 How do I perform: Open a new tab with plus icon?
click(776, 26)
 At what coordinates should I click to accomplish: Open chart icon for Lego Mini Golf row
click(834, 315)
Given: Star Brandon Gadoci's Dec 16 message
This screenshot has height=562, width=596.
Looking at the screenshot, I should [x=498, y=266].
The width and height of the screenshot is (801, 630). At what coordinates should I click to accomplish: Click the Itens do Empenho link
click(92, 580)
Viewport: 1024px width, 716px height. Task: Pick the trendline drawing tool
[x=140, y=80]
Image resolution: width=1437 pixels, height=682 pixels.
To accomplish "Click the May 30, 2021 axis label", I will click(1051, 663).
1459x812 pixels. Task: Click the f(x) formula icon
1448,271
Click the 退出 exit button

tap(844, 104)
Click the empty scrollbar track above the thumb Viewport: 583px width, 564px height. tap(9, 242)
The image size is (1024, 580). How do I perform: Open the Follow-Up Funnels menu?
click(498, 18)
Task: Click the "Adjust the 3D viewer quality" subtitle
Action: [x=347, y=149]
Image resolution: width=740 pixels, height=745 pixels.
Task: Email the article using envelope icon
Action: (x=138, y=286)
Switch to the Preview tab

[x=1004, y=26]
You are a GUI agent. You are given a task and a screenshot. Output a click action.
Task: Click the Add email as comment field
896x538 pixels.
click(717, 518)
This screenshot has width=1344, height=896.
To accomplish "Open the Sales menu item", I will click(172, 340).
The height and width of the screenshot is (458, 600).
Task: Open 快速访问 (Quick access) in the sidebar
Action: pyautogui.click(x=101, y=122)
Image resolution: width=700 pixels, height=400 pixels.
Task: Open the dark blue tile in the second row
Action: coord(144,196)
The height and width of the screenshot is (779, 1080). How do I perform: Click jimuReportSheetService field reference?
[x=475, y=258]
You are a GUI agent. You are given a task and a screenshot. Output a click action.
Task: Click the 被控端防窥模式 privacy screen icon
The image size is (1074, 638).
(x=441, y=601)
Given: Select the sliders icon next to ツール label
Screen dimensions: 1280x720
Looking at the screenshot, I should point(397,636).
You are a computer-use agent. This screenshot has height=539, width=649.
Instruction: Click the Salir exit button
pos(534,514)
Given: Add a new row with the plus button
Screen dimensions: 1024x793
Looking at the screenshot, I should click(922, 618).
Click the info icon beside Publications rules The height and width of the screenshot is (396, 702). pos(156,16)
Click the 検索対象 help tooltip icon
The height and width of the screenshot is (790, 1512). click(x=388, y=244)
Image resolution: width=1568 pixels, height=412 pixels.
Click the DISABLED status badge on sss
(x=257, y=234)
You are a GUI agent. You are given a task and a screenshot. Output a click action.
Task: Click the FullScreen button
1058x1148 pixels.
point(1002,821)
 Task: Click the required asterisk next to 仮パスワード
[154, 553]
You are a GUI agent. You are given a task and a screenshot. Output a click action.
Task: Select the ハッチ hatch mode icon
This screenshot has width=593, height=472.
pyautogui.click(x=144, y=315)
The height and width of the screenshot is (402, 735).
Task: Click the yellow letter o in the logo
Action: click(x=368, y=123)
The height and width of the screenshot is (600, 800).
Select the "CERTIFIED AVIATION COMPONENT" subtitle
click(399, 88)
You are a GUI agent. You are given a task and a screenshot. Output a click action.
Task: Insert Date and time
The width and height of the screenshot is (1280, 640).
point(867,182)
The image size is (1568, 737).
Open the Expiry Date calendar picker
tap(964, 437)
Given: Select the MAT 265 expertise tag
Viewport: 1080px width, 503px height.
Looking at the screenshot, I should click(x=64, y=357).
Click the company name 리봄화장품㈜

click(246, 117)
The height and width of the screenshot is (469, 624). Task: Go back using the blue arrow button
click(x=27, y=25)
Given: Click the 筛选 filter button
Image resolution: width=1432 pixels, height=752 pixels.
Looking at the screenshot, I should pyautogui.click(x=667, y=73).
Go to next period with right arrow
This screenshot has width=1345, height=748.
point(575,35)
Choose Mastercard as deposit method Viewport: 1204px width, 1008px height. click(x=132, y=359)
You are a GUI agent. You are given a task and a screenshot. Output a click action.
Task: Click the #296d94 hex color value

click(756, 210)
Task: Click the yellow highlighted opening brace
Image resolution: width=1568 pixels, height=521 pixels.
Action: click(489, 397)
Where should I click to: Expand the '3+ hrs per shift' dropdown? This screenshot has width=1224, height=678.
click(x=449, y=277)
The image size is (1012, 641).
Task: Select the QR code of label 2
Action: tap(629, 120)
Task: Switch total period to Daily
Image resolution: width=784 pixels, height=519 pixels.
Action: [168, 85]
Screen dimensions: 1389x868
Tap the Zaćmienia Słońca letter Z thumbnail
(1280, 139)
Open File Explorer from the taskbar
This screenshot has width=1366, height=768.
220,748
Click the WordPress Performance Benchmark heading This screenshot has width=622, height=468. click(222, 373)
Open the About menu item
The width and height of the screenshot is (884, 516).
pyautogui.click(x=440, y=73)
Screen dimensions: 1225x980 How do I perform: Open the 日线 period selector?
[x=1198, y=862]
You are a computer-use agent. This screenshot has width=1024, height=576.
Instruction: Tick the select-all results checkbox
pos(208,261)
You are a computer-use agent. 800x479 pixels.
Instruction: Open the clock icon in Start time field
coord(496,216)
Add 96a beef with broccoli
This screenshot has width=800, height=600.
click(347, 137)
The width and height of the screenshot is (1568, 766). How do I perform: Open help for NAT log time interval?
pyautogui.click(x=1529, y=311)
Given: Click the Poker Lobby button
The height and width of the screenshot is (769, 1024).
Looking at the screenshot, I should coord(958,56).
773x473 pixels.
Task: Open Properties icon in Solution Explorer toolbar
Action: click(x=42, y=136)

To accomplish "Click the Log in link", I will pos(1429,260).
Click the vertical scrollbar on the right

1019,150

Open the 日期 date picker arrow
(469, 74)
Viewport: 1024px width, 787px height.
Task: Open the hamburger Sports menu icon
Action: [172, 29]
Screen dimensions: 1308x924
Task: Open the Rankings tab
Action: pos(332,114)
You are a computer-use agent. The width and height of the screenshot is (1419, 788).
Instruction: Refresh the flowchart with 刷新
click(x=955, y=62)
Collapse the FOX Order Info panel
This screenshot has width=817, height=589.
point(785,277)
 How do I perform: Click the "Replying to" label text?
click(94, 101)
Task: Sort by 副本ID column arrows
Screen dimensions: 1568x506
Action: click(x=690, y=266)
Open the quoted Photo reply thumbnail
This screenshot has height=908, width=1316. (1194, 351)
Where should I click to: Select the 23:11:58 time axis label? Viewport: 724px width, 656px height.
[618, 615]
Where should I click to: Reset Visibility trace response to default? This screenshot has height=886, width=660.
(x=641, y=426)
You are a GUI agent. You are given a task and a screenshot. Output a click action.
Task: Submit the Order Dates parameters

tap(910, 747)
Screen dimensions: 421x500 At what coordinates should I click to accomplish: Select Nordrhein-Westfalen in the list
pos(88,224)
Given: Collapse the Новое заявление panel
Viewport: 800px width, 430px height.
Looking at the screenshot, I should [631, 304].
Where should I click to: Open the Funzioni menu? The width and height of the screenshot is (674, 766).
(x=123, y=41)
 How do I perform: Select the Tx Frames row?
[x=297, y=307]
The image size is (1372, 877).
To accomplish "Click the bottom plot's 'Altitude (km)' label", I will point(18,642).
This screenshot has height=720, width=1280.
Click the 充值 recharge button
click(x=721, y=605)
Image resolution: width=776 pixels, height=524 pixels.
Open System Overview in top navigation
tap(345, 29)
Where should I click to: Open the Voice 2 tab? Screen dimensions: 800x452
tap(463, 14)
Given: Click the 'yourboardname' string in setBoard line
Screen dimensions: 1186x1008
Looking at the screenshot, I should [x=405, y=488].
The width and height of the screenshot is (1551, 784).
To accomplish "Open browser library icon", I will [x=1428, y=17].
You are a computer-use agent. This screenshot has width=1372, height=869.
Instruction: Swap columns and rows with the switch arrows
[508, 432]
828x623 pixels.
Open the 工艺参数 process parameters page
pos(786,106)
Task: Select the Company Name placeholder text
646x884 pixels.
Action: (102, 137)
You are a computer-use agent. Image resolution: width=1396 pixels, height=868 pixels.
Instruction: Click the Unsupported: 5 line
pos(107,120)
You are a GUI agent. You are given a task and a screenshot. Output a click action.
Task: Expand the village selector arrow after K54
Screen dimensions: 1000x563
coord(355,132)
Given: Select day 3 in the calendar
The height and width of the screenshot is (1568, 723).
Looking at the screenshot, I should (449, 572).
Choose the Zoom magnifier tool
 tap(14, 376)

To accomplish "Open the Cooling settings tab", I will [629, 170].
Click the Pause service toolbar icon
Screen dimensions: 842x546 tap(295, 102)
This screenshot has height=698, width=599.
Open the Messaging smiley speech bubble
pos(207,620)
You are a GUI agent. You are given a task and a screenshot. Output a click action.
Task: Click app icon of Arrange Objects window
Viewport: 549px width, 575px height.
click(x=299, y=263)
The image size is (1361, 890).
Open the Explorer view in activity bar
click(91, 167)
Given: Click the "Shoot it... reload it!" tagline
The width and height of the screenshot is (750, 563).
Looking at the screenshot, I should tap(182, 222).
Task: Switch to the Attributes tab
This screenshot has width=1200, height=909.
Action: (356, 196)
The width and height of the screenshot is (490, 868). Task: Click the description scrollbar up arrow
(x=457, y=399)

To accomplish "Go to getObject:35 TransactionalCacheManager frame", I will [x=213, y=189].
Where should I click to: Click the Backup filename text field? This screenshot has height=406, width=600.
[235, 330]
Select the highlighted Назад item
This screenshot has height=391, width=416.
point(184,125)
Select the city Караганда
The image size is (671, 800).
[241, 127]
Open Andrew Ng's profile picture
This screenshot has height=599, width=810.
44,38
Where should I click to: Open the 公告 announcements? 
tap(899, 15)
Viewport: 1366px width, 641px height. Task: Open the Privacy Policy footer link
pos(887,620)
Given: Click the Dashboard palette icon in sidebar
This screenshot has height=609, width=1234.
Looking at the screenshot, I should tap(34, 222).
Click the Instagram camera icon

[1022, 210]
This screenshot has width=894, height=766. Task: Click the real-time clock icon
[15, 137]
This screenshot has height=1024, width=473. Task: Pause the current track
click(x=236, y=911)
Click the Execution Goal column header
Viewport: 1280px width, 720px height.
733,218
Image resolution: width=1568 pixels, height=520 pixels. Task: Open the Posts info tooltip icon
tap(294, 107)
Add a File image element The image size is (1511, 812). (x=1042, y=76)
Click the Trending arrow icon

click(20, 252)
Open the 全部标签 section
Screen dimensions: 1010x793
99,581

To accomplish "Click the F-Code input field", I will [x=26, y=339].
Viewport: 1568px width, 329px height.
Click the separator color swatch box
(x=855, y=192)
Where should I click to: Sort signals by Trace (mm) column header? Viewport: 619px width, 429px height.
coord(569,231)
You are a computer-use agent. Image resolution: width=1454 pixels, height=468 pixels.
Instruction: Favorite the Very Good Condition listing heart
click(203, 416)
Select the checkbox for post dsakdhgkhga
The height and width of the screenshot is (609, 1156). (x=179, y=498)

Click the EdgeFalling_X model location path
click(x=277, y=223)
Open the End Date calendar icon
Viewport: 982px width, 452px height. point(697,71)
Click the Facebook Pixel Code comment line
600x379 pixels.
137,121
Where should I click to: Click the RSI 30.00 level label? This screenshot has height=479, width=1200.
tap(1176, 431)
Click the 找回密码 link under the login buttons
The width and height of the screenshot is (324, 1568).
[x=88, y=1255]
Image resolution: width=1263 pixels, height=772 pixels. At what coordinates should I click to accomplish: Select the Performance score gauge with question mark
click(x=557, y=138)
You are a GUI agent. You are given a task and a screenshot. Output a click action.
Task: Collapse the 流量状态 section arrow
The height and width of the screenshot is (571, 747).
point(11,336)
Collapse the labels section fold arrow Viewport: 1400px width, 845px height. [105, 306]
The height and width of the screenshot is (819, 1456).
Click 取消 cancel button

_ _ _

-- Exercise details --
Needed here are the exact lines from the start of the material through the line that contains "This screenshot has width=1344, height=896.", and no others.

-- Answer space --
 How do I perform: Open a new tab with plus icon?
click(776, 26)
 At what coordinates should I click to accomplish: Open chart icon for Lego Mini Golf row
click(834, 315)
Given: Star Brandon Gadoci's Dec 16 message
This screenshot has height=562, width=596.
Looking at the screenshot, I should [x=498, y=266].
The width and height of the screenshot is (801, 630). At what coordinates should I click to accomplish: Click the Itens do Empenho link
click(92, 580)
Viewport: 1024px width, 716px height. Task: Pick the trendline drawing tool
[x=140, y=80]
Image resolution: width=1437 pixels, height=682 pixels.
To accomplish "Click the May 30, 2021 axis label", I will click(1051, 663).
1459x812 pixels. Task: Click the f(x) formula icon
1448,271
Click the 退出 exit button

tap(844, 104)
Click the empty scrollbar track above the thumb Viewport: 583px width, 564px height. tap(9, 242)
The image size is (1024, 580). How do I perform: Open the Follow-Up Funnels menu?
click(498, 18)
Task: Click the "Adjust the 3D viewer quality" subtitle
Action: [x=347, y=149]
Image resolution: width=740 pixels, height=745 pixels.
Task: Email the article using envelope icon
Action: (x=138, y=286)
Switch to the Preview tab

[x=1004, y=26]
You are a GUI agent. You are given a task and a screenshot. Output a click action.
Task: Click the Add email as comment field
896x538 pixels.
click(717, 518)
This screenshot has width=1344, height=896.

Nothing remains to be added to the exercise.